The short story is this: when you see "global dynamic hostname", you are seeing the control for configuring a mechanism that Apple provides for making it easier to access your computer through a stable dedicated domain name on the Internet. But this mechanism has never worked well, since virtually no DNS hosts use it.

The long story is more involved.

There is another technology usually called "Dynamic DNS", which allows you to configure your computer so that it can be reached from the Internet, even though your computer is behind a home router. Being behind a home router usually obscures your computer's address from being visible to other machines on Internet. The way this technology works, is that you need to install a DynDNS client on your computer (or it is built in to your home router). That DynDNS client is always running. Every time your computer's address changes, the client tells a server what the new address is. Then other machines on the Internet can go to the server to find your computer's address, and can then reach your computer directly.

The upshot of all this is that allows other machines do directly contact your computer via a stable domain name like "JohnComputer.john.somethingsomething.com", even though your computer's actual address is hidden behind a router and is frequently changing. The benefit of this is it would make direct person-to-person communication services, like chat or screen sharing, easier to make and to use.

The keyword is "Would". The problem is, even though dynamic DNS is relatively widely supported in routers, it is not widely supported enough that any popular communications services can count on it. Services like Skype and go2meeting that would benefit from it must instead build their own elaborate analogous server system in order to work. That's what they do.

What does this have to do with global dynamic hostnames?

Well, you remember how the technology called dynamic DNS is not widely used, even though it is relatively well supported in routers, and how it might also require installing a client on your computer?

Apple has for years implemented a competing, analogous technology called DNS Update. The client for it is built into every Mac, so you don't need to install anything! I believe Apple's Airport routers also have built in support for it (instead of the dynamic DNS system everyone else uses). And the great thing about DNS Update is that you don't need to rely on the oddball proprietary dynamic DNS servers for it to work. Instead, it's integrated with the normal DNS system, so you only need for your normal DNS host to support IETF proposals, RFC 2136 and RFC 3007. In many ways this is a much more logical system, as it integrates into the DNS infrastructure we are already using.
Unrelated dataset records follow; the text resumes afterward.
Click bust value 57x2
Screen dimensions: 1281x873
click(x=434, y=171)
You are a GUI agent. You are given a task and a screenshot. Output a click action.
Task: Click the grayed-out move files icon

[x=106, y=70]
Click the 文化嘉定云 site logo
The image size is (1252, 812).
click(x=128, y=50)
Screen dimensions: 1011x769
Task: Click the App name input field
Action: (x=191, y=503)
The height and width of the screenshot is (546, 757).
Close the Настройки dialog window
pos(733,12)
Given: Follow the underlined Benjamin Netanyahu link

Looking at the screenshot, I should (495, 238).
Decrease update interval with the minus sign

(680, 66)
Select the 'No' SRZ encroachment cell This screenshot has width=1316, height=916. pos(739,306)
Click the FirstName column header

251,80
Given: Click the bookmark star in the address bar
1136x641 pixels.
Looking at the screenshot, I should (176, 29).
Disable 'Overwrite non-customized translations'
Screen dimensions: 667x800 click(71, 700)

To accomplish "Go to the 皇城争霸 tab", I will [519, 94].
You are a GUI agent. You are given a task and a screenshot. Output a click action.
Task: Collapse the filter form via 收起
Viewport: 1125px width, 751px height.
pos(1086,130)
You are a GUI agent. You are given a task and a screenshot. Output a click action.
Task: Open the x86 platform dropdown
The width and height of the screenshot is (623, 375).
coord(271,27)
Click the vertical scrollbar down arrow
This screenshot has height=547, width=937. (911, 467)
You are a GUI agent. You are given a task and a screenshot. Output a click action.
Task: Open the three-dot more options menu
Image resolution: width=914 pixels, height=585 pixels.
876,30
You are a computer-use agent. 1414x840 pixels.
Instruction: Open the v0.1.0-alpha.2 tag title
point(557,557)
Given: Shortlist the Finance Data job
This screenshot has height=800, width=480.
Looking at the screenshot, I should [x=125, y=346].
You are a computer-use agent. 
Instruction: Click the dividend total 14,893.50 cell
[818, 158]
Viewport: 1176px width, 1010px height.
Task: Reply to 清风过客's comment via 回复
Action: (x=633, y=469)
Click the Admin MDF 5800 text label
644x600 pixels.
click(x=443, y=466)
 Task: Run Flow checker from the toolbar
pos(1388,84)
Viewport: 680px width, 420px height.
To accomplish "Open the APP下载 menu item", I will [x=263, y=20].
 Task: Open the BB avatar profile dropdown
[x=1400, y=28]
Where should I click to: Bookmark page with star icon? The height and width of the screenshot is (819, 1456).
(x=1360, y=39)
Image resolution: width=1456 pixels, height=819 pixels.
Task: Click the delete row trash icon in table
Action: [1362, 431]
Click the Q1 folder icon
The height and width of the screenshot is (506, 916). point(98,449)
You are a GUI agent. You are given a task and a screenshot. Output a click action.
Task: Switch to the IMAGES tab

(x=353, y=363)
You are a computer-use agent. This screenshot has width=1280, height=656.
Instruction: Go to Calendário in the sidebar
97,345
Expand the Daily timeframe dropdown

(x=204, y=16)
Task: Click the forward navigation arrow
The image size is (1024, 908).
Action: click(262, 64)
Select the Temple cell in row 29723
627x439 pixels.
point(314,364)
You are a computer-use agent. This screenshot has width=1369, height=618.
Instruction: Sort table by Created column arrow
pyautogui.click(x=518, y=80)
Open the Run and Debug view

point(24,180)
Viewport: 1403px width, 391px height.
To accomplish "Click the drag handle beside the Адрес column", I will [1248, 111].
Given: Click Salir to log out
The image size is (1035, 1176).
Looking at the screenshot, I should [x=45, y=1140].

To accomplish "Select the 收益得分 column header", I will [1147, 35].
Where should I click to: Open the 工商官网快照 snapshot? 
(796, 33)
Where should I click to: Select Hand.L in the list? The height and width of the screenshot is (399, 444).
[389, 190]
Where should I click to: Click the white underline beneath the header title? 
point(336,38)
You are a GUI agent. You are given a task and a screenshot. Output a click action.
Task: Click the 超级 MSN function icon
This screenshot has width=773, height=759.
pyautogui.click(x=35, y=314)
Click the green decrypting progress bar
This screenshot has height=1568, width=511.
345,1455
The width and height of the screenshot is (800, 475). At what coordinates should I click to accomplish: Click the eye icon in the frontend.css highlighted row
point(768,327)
The downside is, I think there's only two consumer DNS host in the world that actually supports this system (dyn.com and irondns.com). So unless you're going to run your own DNS host, it is useless.

As far as GlobalNames are concerned it is a replacement for the WINS service that many Windows networks rely upon.

On a DNS server it is required to create SRV records and don't think this isn't a security risk. You still need to open ports through your routers firewall to enable the service to work.